> [REQUIRED WORK]: Everything from the line containing "Viewport: 908px width, 380px height." to the last line of the material below must be retyped exactly, both ends included; skip the pictures.

> [DATASET ENTRIES]:

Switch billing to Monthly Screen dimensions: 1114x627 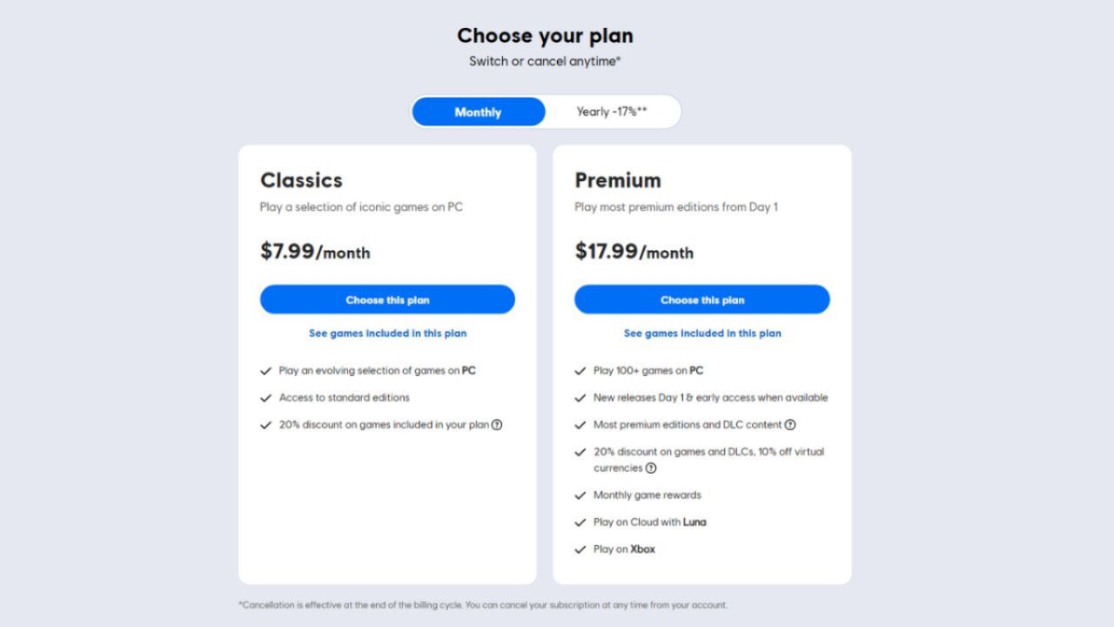point(478,112)
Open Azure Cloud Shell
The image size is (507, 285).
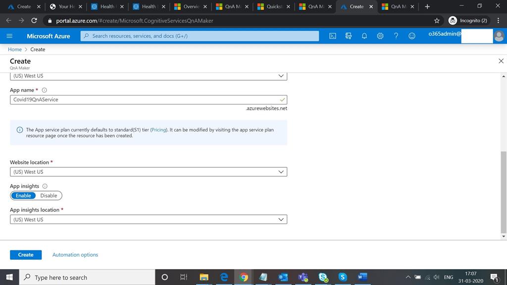332,36
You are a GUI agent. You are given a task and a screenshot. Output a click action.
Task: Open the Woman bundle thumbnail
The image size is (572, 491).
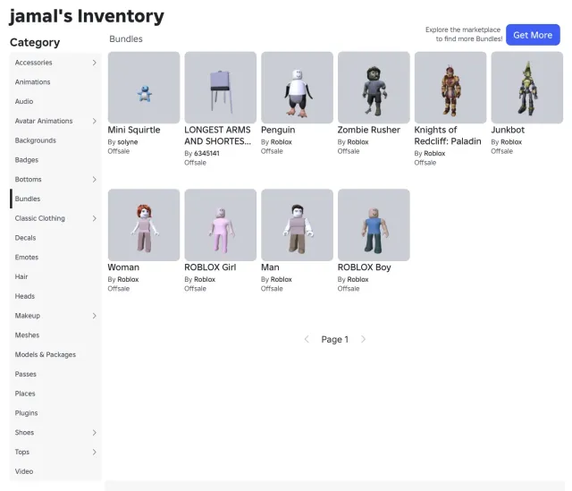(144, 224)
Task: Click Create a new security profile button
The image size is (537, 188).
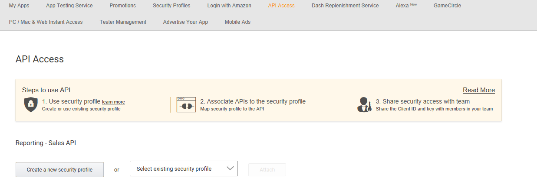Action: [x=59, y=169]
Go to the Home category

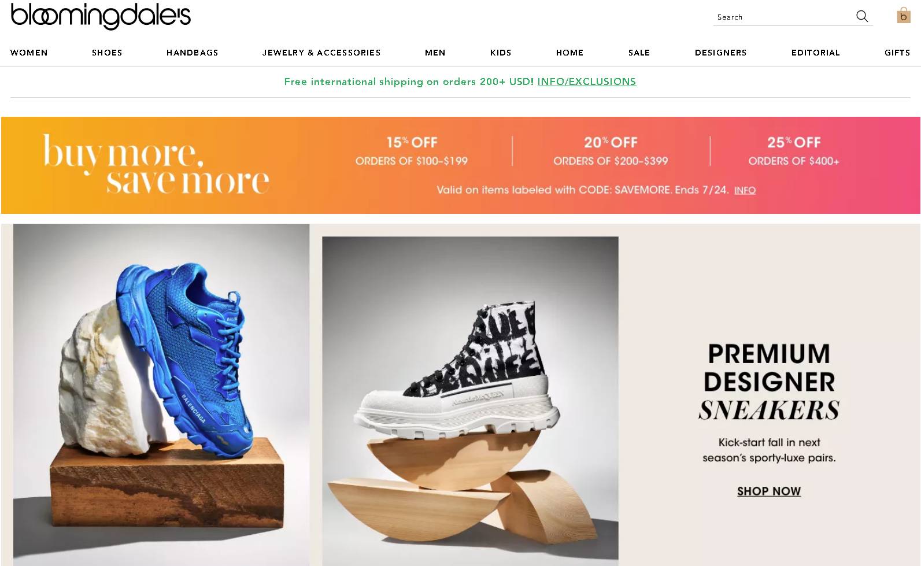coord(570,53)
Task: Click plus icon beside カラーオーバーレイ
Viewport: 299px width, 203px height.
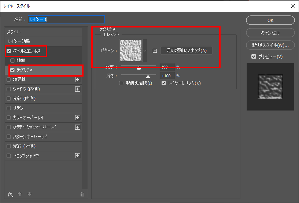Action: point(77,118)
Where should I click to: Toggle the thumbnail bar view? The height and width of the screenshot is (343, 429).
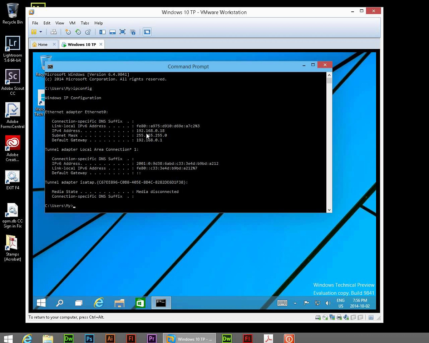(113, 32)
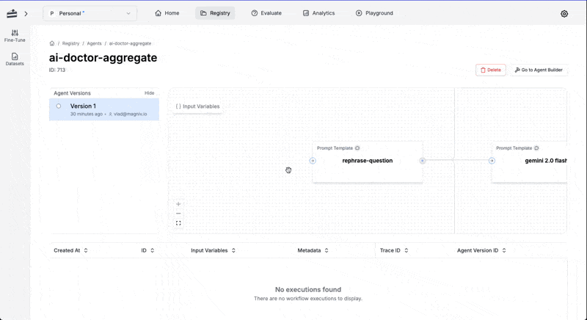Open the settings gear icon

(x=564, y=14)
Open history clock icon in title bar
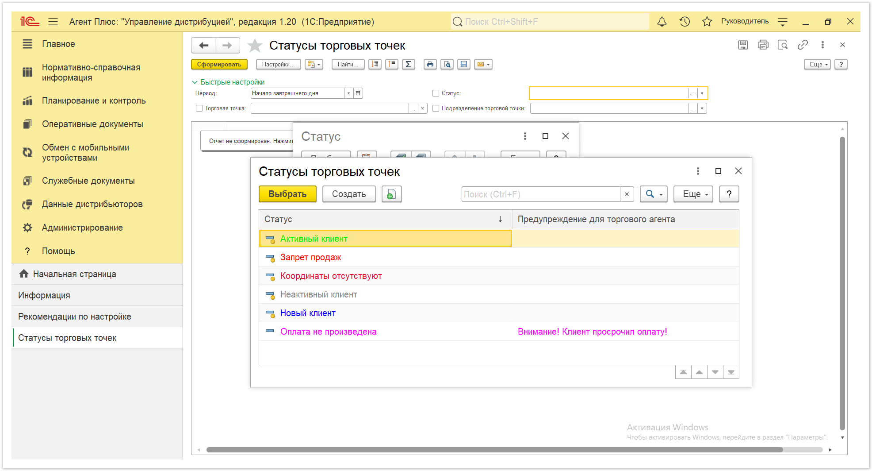Screen dimensions: 872x471 pyautogui.click(x=685, y=22)
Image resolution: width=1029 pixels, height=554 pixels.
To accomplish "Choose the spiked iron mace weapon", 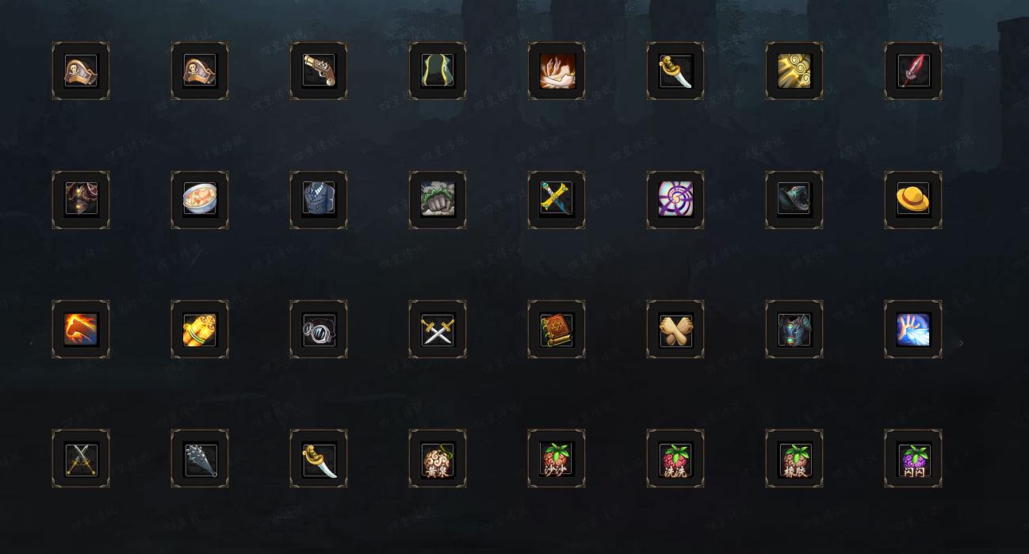I will [200, 458].
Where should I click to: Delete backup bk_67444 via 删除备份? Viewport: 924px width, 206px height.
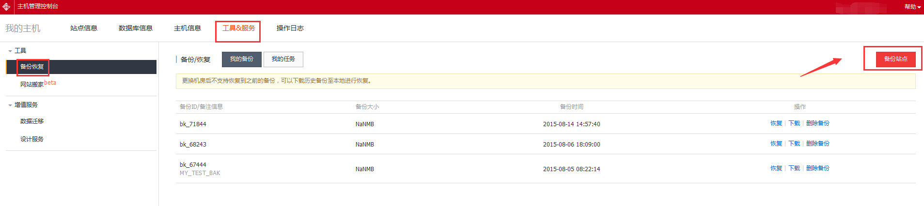tap(817, 168)
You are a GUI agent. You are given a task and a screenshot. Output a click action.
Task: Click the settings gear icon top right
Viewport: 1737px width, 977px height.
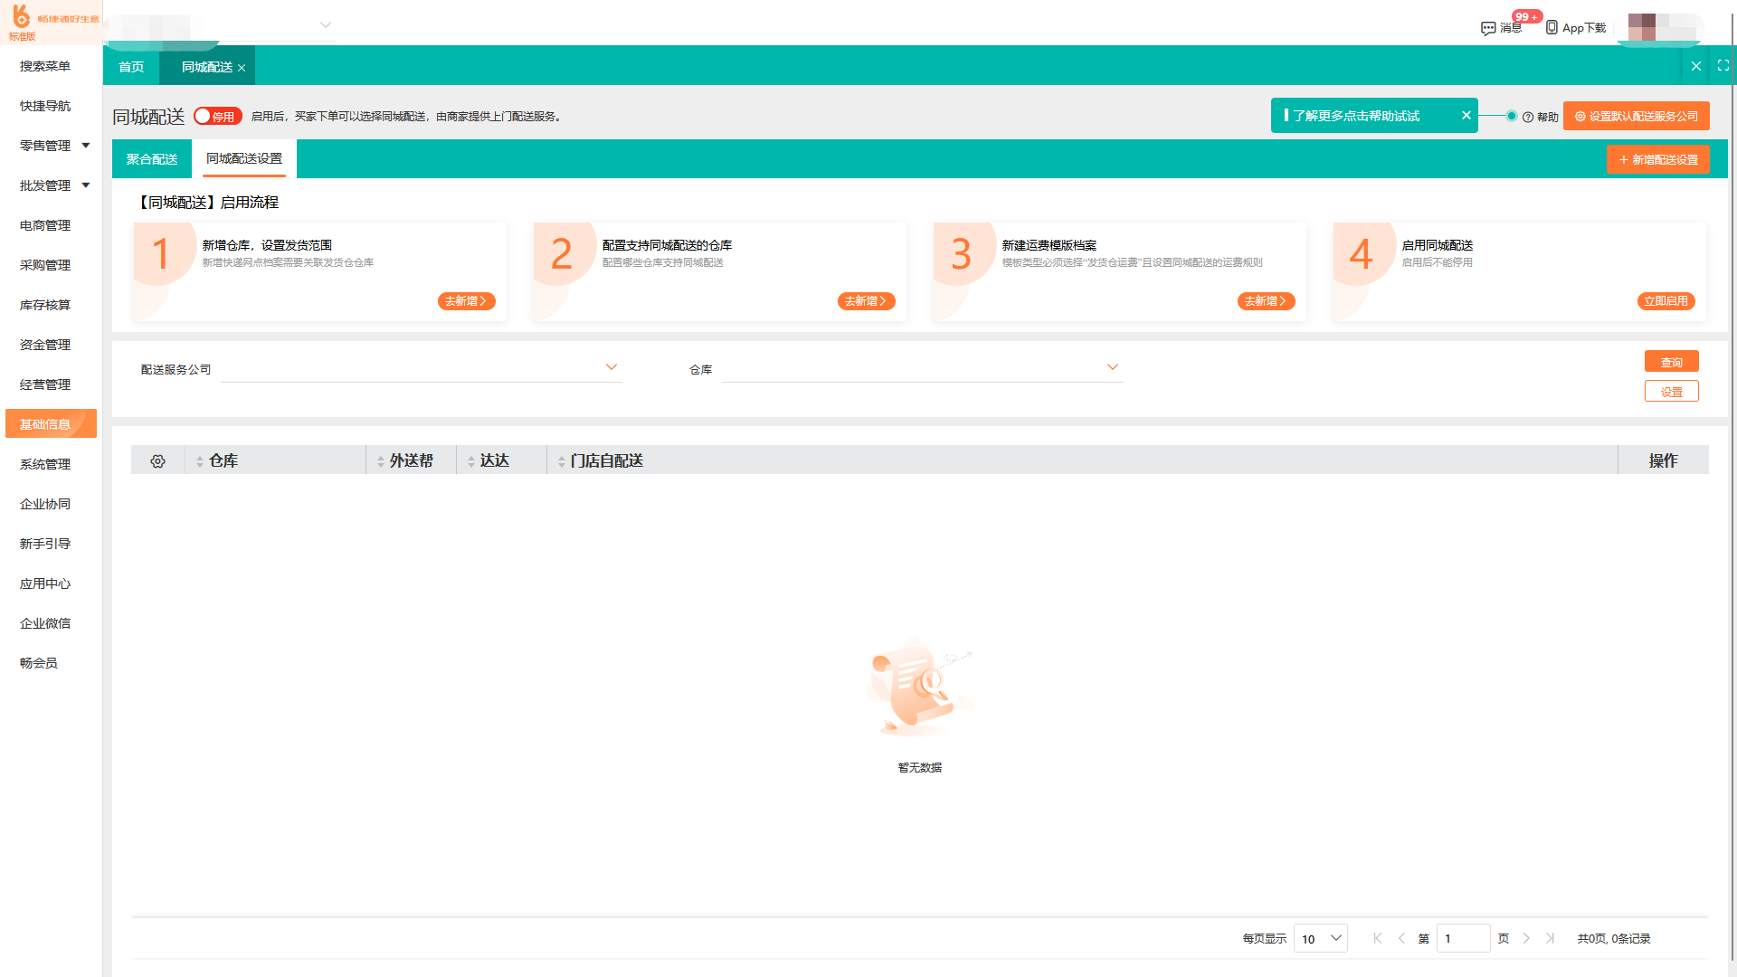[x=1583, y=116]
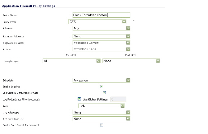Expand the Address dropdown showing Any
The width and height of the screenshot is (208, 134).
pyautogui.click(x=101, y=28)
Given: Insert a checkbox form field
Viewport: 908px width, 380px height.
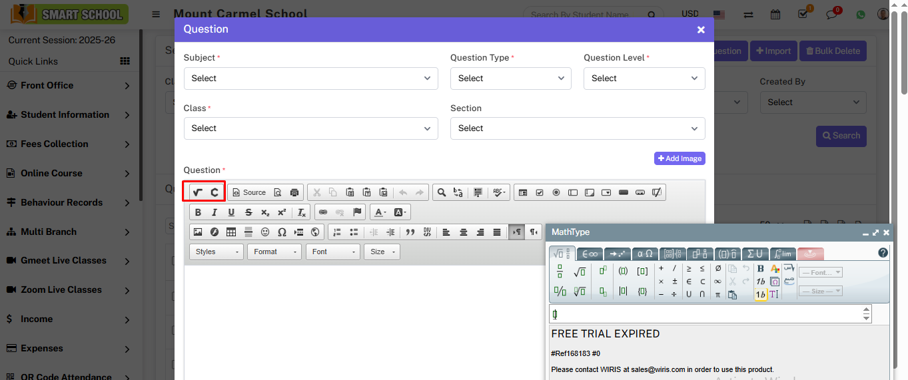Looking at the screenshot, I should click(x=540, y=192).
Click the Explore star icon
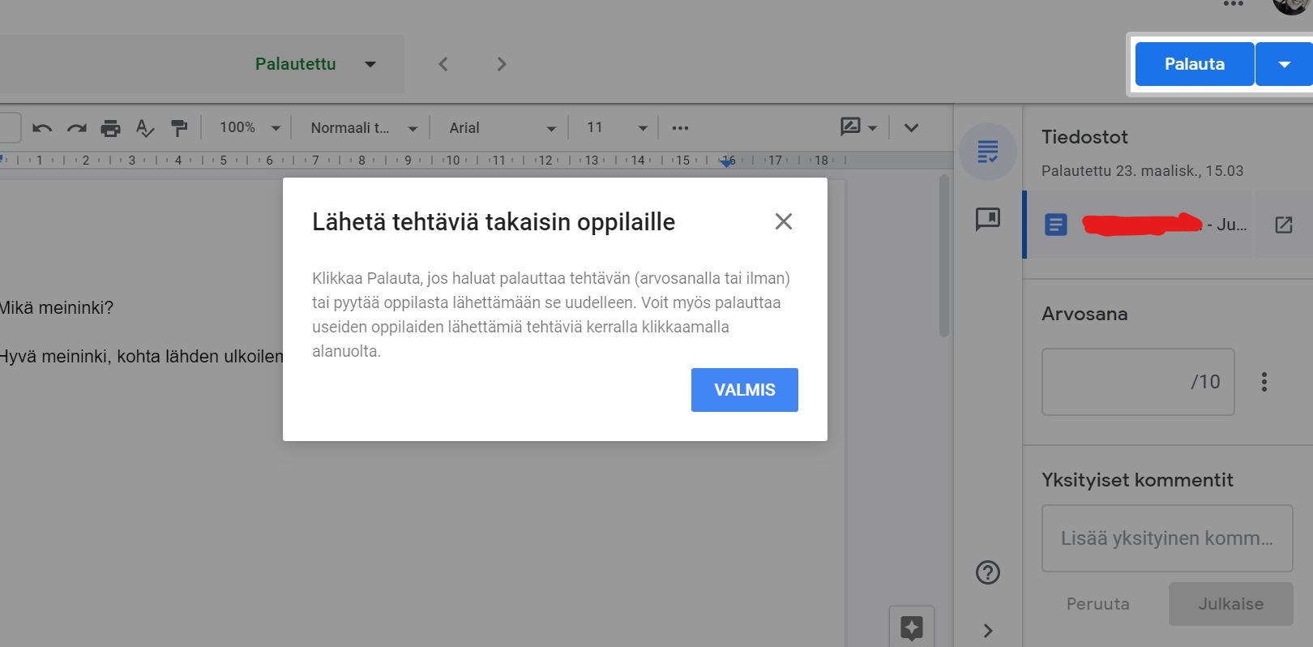The height and width of the screenshot is (647, 1313). (x=911, y=628)
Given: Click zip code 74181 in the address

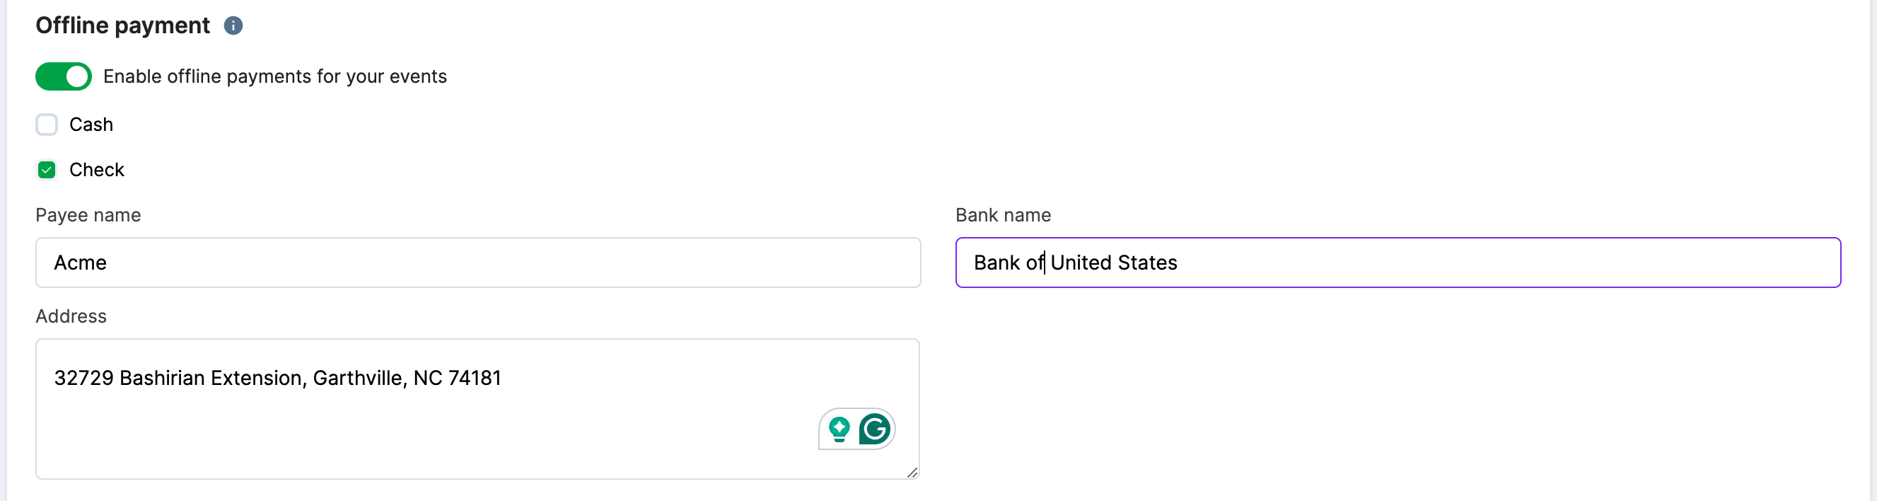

> [RESPONSE FOR THIS EXERCISE]:
Viewport: 908px width, 380px height.
Looking at the screenshot, I should click(x=540, y=192).
Click the Explore star icon
The height and width of the screenshot is (647, 1313). (x=911, y=628)
Given: Click zip code 74181 in the address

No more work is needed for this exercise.